Download or read book Utopias and Dystopias in the Fiction of H. G. Wells and William Morris written by Emelyne Godfrey and published by Springer. This book was released on 2016-12-08 with total page 286 pages. Available in PDF, EPUB and Kindle. Book excerpt: This book is about the fiercely contrasting visions of two of the nineteenth century’s greatest utopian writers. A wide-ranging, interdisciplinary study, it emphasizes that space is a key factor in utopian fiction, often a barometer of mankind’s successful relationship with nature, or an indicator of danger. Emerging and critically acclaimed scholars consider the legacy of two great utopian writers, exploring their use of space and time in the creation of sites in which contemporary social concerns are investigated and reordered. A variety of locations is featured, including Morris’s quasi-fourteenth century London, the lush and corrupted island, a routed and massacred English countryside, the high-rises of the future and the vertiginous landscape of another Earth beyond the stars.
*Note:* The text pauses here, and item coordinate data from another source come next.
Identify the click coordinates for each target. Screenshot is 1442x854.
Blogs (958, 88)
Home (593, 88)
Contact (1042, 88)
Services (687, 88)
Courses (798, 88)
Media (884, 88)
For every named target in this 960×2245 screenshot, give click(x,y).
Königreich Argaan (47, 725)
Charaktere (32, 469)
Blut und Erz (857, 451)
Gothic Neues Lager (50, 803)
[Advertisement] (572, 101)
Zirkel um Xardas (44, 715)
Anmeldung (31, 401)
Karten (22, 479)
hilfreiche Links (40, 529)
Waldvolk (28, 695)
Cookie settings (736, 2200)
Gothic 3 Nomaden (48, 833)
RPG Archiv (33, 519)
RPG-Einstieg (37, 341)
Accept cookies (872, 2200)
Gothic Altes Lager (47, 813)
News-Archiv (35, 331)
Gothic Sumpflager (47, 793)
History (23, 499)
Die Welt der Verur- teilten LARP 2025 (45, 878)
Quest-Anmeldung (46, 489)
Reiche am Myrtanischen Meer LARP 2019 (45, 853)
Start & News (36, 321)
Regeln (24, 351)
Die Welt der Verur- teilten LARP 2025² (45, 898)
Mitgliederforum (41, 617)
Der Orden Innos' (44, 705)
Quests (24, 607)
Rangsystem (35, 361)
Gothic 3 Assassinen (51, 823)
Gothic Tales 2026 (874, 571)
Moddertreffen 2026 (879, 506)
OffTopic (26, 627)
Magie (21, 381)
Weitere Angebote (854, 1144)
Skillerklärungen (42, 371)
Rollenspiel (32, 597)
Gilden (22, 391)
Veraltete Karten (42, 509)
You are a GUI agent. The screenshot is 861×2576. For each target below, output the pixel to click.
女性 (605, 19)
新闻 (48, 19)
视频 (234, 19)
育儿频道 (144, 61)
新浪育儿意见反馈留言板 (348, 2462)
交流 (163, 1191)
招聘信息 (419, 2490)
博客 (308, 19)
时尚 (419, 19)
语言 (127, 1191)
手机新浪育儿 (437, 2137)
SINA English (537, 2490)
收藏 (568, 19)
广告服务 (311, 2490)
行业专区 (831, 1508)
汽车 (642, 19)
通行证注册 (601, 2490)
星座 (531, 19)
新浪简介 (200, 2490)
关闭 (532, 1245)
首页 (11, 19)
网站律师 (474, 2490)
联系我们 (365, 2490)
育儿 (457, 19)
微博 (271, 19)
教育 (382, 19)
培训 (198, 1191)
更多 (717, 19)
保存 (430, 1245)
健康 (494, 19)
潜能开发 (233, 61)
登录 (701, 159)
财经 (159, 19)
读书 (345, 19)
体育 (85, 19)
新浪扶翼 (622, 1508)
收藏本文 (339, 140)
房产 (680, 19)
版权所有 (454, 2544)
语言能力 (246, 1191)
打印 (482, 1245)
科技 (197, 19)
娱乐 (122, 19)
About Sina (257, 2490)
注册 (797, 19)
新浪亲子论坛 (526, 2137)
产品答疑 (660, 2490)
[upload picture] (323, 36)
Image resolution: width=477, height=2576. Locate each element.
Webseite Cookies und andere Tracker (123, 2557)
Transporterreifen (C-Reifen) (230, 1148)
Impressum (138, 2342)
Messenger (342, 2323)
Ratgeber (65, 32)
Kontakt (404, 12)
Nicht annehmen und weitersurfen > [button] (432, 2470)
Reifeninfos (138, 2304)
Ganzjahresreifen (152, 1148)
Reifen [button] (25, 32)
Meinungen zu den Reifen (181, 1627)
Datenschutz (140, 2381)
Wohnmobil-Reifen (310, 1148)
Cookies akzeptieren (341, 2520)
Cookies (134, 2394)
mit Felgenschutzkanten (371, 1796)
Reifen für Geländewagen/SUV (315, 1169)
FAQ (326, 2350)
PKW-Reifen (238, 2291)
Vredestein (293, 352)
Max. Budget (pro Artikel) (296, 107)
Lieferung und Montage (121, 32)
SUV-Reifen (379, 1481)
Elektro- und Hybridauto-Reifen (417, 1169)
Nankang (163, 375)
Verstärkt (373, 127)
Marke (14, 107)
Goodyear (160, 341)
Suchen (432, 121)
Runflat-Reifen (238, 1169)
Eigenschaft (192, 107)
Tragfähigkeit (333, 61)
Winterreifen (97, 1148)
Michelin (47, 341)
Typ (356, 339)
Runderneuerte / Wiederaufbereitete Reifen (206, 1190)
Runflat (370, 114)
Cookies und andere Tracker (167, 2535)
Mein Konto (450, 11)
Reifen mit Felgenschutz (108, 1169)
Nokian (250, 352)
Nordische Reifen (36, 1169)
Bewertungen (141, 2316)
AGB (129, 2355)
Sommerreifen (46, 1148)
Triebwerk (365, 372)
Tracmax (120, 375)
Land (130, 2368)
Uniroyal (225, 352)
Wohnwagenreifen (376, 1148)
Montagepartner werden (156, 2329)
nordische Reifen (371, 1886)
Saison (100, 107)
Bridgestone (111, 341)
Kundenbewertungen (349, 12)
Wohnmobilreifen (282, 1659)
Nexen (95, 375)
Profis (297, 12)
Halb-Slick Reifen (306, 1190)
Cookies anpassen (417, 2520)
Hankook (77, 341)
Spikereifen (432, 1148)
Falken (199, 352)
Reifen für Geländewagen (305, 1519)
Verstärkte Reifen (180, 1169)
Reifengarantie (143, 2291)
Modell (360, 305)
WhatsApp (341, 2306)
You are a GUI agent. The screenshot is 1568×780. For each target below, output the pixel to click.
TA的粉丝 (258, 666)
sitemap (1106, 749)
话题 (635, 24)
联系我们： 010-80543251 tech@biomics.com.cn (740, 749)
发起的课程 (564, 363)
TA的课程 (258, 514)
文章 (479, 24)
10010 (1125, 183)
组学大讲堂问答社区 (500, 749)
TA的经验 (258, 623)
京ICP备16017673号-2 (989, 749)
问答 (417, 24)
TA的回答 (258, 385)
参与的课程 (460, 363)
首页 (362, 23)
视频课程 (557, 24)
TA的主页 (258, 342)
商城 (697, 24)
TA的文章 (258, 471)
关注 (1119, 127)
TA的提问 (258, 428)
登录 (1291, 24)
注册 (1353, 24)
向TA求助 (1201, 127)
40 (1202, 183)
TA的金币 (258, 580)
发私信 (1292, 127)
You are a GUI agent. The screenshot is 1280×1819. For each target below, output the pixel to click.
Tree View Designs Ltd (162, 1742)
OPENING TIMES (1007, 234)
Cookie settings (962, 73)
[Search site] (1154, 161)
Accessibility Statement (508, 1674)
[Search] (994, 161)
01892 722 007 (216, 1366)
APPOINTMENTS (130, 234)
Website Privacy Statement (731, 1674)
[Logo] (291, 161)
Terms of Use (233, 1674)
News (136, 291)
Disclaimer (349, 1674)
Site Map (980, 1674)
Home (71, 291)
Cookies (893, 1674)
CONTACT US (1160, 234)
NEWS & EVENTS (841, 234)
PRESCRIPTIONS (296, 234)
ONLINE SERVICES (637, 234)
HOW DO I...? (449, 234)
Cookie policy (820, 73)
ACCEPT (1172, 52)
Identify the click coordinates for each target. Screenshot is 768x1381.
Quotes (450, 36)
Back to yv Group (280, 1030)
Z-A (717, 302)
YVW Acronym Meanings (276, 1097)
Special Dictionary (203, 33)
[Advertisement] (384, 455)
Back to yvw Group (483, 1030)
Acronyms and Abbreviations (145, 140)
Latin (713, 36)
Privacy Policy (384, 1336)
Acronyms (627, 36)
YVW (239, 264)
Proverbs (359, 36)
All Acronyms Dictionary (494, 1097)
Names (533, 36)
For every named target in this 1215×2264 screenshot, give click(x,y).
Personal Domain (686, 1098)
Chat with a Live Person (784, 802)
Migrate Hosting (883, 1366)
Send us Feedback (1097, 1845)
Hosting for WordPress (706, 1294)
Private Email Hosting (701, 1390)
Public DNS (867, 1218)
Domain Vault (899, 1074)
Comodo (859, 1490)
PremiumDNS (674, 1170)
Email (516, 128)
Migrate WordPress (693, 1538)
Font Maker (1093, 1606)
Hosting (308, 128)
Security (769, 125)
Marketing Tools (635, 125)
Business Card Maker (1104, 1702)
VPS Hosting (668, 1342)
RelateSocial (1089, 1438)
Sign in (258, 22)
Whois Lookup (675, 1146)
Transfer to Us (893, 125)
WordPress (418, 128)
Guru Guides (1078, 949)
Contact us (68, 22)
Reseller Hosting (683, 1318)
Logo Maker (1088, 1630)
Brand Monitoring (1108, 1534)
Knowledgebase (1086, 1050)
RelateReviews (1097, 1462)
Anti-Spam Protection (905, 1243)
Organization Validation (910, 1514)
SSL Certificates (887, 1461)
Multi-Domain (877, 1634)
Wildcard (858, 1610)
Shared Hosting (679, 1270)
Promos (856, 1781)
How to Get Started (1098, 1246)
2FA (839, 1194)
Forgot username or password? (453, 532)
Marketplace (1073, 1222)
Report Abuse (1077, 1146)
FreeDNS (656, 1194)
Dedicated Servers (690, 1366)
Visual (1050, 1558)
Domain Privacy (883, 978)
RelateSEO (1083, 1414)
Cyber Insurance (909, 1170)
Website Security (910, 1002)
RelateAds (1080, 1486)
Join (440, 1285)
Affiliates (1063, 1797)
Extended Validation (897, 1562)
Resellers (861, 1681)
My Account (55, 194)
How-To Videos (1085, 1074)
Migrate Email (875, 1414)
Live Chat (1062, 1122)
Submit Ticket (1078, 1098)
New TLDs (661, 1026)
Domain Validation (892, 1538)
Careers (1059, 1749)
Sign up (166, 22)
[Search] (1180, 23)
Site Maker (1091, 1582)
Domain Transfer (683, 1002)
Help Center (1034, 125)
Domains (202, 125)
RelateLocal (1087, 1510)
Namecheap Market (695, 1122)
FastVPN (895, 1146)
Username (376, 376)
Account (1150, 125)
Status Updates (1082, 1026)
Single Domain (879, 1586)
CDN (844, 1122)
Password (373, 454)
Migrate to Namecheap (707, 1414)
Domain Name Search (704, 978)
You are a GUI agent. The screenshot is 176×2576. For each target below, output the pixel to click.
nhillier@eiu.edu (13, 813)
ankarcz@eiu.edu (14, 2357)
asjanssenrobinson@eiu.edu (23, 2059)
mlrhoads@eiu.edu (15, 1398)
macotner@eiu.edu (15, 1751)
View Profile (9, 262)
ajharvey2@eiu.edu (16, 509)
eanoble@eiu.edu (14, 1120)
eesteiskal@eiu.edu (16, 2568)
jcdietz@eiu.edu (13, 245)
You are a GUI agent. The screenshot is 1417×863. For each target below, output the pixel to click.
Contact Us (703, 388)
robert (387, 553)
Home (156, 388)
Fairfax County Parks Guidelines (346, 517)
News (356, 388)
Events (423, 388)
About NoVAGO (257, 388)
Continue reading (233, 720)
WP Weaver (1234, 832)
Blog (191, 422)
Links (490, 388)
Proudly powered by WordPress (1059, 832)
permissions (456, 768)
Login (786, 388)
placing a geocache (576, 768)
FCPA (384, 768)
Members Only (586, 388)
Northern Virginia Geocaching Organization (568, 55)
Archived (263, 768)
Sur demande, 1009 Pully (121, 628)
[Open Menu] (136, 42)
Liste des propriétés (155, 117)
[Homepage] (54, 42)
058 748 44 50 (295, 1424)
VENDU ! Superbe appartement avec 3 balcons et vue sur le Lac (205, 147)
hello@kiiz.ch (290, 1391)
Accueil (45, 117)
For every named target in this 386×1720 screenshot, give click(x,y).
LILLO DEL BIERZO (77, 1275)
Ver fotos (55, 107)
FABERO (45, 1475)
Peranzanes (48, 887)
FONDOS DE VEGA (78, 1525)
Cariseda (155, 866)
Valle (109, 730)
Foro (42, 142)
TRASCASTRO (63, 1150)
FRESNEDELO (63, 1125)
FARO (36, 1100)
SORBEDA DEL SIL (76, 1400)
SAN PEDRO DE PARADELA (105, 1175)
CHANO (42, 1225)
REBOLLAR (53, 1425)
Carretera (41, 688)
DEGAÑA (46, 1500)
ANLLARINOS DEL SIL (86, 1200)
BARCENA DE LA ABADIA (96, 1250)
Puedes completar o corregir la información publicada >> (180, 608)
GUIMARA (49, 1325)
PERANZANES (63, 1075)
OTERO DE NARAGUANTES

Scraps Of The Untainted Sky

Scraps Of The Untainted Sky
Author :
Publisher : Routledge
Total Pages : 368
Release :
ISBN-10 : 9780429977039
ISBN-13 : 0429977034
Rating : 4/5 (39 Downloads)

Book Synopsis Scraps Of The Untainted Sky by : Thomas Moylan

Download or read book Scraps Of The Untainted Sky written by Thomas Moylan and published by Routledge. This book was released on 2018-03-05 with total page 368 pages. Available in PDF, EPUB and Kindle. Book excerpt: Dystopian narrative is a product of the social ferment of the twentieth century. A hundred years of war, famine, disease, state terror, genocide, ecocide, and the depletion of humanity through the buying and selling of everyday life provided fertile ground for this fictive underside of the utopian imagination. From the classical works by E. M. Forster, Yevgeny Zamyatin, Aldous Huxley, George Orwell, and Margaret Atwood, through the new maps of hell in postwar science fiction, and most recently in the dystopian turn of the 1980s and 1990s, this narrative machine has produced challenging cognitive maps of the given historical situation by way of imaginary societies which are even worse than those that lie outside their authors' and readers' doors.In Scraps of the Untainted Sky , Tom Moylan offers a thorough investigation of the history and aesthetics of dystopia. To situate his study, Moylan sets out the methodological paradigm that developed within the interdisciplinary fields of science fiction studies and utopian studies as they grow out of the oppositional political culture of the 1960 and 1970s (the context that produced the project of cultural studies itself). He then presents a thorough account of the textual structure and formal operations of the dystopian text. From there, he focuses on the new science-fictional dystopias that emerged in the context of the economic, political, and cultural convulsions of the 1980s and 1990s, and he examines in detail three of these new "critical dystopias:" Kim Stanley Robinson's The Gold Coast, Octavia Butler's The Parable of the Sower , and Marge Piercy's He, She, and It .With its detailed, documented, and yet accessible presentation, Scraps of the Untainted Sky will be of interest to established scholars as well as students and general readers who are seeking an in-depth introduction to this important area of cultural production.